Sebuah serangan siber besar yang terkait dengan KelpDAO dan LayerZero mengguncang pasar DeFi selama akhir pekan, menguras lebih dari $228 juta dari AAVE dan Compound, menurut Arkham Intelligence. Penyerang, yang diidentifikasi oleh LayerZero sebagai Lazarus Group, memanipulasi pesan jembatan untuk mengakses 116.500 rsETH. Insiden tersebut menyebabkan penarikan dana yang cepat dan tekanan likuiditas di seluruh pasar pinjaman.
Menurut Arkham Intelligence, penyerang mengirimkan transfer palsu ke sistem verifikasi LayerZero . Tindakan ini mengelabui kontrak jembatan Ethereum KelpDAO untuk melepaskan 116.500 rsETH. Akibatnya, pasokan yang beredar di Ethereum meningkat secara tak terduga.
Namun, riset terpisah dari banteg menunjukkan bahwa penyerang menguras inventaris lintas rantai yang ada daripada mencetak token baru. Sebelum eksploitasi, total pasokan rsETH mencapai 629.689 token. Pada saat itu, terdapat 151.967 rsETH di berbagai rantai lain, termasuk Arbitrum, Mantle, dan Base.

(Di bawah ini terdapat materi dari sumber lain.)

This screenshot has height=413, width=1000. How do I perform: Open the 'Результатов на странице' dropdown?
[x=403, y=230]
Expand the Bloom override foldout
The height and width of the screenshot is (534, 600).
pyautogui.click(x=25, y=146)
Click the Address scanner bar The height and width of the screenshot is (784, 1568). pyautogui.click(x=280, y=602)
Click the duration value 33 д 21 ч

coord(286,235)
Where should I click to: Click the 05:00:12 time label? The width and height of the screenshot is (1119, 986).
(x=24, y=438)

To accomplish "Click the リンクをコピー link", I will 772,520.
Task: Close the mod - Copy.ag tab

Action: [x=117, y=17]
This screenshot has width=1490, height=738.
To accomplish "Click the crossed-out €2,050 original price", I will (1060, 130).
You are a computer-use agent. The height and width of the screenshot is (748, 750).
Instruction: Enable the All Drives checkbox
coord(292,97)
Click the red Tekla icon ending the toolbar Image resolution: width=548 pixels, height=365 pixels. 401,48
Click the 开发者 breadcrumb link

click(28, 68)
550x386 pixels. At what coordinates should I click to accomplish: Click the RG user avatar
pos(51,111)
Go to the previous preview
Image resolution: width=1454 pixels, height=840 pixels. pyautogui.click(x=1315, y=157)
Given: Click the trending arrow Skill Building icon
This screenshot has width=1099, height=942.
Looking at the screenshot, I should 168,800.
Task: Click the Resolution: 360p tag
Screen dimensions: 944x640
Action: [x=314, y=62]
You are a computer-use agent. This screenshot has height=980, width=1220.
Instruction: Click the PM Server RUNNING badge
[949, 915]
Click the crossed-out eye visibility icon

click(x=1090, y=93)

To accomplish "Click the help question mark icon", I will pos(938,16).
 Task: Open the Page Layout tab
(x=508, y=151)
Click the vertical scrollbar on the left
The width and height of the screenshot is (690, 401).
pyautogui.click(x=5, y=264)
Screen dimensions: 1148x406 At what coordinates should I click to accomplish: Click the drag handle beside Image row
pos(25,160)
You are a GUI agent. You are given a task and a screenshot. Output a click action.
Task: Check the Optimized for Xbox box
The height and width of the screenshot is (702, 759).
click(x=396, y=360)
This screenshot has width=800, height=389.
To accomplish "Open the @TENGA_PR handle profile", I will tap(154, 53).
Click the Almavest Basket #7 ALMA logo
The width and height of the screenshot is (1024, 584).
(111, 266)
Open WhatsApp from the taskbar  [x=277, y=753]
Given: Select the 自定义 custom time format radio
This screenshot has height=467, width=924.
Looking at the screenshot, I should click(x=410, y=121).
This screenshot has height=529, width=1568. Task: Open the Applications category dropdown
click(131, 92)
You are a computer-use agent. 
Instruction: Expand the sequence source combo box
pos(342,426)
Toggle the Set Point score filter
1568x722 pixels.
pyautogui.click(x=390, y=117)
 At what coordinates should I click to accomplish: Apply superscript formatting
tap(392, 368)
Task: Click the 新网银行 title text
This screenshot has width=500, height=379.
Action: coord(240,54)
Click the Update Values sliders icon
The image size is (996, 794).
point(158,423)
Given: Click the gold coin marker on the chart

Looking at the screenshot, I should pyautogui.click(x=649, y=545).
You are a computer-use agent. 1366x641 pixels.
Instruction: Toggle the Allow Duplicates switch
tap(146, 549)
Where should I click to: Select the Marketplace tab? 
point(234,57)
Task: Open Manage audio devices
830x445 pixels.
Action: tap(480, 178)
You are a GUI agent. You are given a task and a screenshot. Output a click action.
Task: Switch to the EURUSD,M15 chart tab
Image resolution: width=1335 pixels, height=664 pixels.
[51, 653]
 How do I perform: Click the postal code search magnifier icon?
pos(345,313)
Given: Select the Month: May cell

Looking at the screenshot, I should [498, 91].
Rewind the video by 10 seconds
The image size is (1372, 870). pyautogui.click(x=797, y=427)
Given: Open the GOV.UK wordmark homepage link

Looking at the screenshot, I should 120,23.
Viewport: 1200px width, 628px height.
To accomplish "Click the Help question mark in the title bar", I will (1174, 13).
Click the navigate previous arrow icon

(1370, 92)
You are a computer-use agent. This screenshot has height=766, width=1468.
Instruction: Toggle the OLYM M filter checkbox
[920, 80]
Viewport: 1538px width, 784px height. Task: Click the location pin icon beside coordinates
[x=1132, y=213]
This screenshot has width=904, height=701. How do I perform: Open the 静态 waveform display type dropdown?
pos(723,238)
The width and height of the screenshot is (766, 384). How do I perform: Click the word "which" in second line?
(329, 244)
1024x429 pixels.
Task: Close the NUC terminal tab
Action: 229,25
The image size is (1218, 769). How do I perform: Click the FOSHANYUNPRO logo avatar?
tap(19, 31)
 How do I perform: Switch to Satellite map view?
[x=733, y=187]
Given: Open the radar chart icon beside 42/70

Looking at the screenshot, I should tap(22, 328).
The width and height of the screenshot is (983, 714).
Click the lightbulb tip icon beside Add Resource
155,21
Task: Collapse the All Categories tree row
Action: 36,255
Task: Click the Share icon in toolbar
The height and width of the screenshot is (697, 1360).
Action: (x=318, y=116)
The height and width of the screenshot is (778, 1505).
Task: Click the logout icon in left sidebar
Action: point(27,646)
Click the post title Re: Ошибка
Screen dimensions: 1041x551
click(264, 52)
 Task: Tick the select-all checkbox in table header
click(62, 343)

Setelah eksploitasi tersebut, penyerang menggunakan rsETH sebagai jaminan di AAVE. Mereka meminjam lebih dari $200 juta dalam ETH, yang mewakili sebagian besar likuiditas rsETH. Langkah ini langsung memberikan tekanan pada kumpulan pinjaman.
Saat pengguna bereaksi, penarikan dana melonjak di AAVE . Batas pasokan stablecoin mencapai batasnya, mengurangi likuiditas yang tersedia untuk pasar USDC dan USDT. Yang perlu diperhatikan, sekitar 87,9% dari pasokan rsETH berada di dalam AAVE dan Compound.
Di seluruh jaringan blockchain utama, AAVE memegang mayoritas deposit rsETH. Ethereum menyumbang lebih dari 525.000 rsETH, sementara Arbitrum, Mantle, dan Base masing-masing menunjukkan konsentrasi lebih dari 90% di AAVE.